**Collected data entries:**
<<<<
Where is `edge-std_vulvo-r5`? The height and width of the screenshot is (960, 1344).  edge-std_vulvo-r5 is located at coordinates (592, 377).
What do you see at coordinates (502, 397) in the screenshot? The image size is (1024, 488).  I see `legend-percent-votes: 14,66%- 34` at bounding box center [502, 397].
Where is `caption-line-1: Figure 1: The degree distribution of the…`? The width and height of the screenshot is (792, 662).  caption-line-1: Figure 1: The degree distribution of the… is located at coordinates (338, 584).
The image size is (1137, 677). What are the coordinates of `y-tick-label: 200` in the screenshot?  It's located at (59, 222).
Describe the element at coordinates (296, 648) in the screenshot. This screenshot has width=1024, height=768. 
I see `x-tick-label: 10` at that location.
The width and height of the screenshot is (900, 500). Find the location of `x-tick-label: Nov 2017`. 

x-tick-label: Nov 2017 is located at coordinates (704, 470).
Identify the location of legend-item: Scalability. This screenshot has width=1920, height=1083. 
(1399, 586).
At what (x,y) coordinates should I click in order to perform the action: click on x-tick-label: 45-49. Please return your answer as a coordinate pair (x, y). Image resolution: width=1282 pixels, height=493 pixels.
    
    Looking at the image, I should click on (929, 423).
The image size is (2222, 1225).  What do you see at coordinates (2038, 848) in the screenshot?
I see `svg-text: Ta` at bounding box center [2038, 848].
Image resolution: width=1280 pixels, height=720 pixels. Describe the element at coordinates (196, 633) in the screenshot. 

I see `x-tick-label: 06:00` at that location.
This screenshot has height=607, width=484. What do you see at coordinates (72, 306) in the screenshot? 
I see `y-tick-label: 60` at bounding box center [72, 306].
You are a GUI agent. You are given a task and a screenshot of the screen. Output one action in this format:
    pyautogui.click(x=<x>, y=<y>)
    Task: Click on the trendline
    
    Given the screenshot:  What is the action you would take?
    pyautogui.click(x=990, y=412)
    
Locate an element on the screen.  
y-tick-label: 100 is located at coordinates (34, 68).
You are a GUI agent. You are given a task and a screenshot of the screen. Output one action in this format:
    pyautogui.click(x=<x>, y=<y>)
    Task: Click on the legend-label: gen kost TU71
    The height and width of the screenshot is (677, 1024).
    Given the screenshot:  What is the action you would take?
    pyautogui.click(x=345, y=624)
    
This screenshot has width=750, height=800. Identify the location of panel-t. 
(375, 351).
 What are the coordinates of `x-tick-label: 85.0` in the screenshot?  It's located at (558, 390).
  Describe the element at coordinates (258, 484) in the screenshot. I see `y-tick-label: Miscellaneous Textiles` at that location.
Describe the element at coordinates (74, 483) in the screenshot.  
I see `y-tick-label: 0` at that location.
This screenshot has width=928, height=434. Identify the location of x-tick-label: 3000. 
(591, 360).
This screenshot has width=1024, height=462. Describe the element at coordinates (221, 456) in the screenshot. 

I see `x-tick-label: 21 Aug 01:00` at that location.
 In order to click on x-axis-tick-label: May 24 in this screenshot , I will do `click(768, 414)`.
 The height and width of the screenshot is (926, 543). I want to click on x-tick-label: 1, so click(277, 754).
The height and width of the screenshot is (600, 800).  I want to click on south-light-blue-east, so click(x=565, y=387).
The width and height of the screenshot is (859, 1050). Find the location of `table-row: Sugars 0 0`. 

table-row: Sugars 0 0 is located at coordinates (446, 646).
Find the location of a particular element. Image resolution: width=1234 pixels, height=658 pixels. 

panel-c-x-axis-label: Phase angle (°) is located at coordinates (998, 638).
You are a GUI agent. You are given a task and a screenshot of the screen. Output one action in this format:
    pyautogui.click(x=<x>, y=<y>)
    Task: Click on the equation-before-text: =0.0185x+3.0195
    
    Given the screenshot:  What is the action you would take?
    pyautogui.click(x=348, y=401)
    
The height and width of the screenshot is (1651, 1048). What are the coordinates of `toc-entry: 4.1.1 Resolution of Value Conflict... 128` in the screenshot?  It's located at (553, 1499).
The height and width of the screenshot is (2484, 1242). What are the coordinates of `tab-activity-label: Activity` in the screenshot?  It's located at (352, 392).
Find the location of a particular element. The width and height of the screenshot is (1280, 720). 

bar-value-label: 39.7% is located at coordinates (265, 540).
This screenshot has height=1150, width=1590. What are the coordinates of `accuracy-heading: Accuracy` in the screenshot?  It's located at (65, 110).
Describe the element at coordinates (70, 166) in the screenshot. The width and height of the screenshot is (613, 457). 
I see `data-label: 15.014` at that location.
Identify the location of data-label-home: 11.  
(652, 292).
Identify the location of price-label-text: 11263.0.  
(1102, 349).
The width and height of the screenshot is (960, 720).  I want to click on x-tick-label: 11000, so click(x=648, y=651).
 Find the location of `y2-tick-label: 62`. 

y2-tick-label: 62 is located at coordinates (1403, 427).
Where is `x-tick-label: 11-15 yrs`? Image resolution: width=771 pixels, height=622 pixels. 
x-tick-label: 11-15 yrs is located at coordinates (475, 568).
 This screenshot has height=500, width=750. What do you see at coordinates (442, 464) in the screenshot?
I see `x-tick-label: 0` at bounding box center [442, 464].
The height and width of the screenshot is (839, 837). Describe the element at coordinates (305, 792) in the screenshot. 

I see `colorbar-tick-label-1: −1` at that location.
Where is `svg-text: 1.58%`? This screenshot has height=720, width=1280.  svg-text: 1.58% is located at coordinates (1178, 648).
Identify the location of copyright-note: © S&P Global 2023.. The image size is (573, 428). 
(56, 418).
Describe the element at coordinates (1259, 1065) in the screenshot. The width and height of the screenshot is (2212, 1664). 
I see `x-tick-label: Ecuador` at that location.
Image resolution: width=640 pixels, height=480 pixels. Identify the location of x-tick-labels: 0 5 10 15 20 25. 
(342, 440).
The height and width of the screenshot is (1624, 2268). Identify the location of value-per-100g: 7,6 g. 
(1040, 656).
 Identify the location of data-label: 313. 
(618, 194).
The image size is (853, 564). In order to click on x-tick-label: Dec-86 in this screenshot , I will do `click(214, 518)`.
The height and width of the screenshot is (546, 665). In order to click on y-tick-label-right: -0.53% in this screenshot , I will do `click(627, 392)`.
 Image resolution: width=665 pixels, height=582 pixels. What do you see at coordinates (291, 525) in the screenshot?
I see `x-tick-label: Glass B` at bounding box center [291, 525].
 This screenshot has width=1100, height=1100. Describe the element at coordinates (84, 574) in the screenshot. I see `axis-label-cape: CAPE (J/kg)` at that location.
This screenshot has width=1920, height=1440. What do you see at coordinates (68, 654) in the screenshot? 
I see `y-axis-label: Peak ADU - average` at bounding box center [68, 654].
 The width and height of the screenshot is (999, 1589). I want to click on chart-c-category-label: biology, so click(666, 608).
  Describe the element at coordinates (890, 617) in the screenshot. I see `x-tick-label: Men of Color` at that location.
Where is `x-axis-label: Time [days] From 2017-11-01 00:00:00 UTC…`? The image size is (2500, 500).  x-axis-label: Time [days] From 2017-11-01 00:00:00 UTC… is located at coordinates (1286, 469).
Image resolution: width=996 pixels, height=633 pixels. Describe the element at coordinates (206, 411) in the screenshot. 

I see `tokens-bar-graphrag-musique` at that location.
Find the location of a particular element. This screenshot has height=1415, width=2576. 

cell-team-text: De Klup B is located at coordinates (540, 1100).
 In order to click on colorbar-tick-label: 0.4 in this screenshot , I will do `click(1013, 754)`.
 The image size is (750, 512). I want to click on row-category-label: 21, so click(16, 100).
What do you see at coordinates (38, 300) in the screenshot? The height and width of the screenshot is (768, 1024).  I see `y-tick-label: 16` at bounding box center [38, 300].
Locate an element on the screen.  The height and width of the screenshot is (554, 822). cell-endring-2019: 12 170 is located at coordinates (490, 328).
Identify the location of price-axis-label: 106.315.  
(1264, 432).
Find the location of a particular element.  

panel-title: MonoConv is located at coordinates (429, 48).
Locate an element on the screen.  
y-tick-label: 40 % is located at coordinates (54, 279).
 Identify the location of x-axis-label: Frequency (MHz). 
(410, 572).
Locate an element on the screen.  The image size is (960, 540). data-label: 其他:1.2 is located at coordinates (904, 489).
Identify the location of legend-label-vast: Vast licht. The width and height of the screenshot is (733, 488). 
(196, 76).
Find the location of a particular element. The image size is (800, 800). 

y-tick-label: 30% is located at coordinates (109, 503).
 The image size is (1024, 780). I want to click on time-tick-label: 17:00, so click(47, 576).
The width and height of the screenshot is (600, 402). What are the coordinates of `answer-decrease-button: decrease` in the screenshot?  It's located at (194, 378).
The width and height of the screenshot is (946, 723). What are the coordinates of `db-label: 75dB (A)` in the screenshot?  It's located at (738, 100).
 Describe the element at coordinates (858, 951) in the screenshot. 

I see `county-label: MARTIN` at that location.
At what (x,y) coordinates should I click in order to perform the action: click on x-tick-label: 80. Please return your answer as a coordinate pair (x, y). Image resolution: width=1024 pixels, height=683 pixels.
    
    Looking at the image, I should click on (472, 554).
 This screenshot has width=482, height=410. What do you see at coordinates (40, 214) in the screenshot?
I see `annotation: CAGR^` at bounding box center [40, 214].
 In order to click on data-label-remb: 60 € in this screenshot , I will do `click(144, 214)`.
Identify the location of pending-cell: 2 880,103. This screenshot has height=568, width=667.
>>>>
**AIM OF THE TASK:**
Rewrite the part of the data that opens with the line containing "Image resolution: width=996" and closes with the line containing "coordinates (490, 328).", changing "element" to "item" and leaving everything else as it is.

**ANSWER SECTION:**
Image resolution: width=996 pixels, height=633 pixels. Describe the item at coordinates (206, 411) in the screenshot. 

I see `tokens-bar-graphrag-musique` at that location.
Find the location of a particular item. This screenshot has height=1415, width=2576. 

cell-team-text: De Klup B is located at coordinates (540, 1100).
 In order to click on colorbar-tick-label: 0.4 in this screenshot , I will do `click(1013, 754)`.
 The image size is (750, 512). I want to click on row-category-label: 21, so click(16, 100).
What do you see at coordinates (38, 300) in the screenshot? The height and width of the screenshot is (768, 1024).  I see `y-tick-label: 16` at bounding box center [38, 300].
Locate an item on the screen.  The height and width of the screenshot is (554, 822). cell-endring-2019: 12 170 is located at coordinates (490, 328).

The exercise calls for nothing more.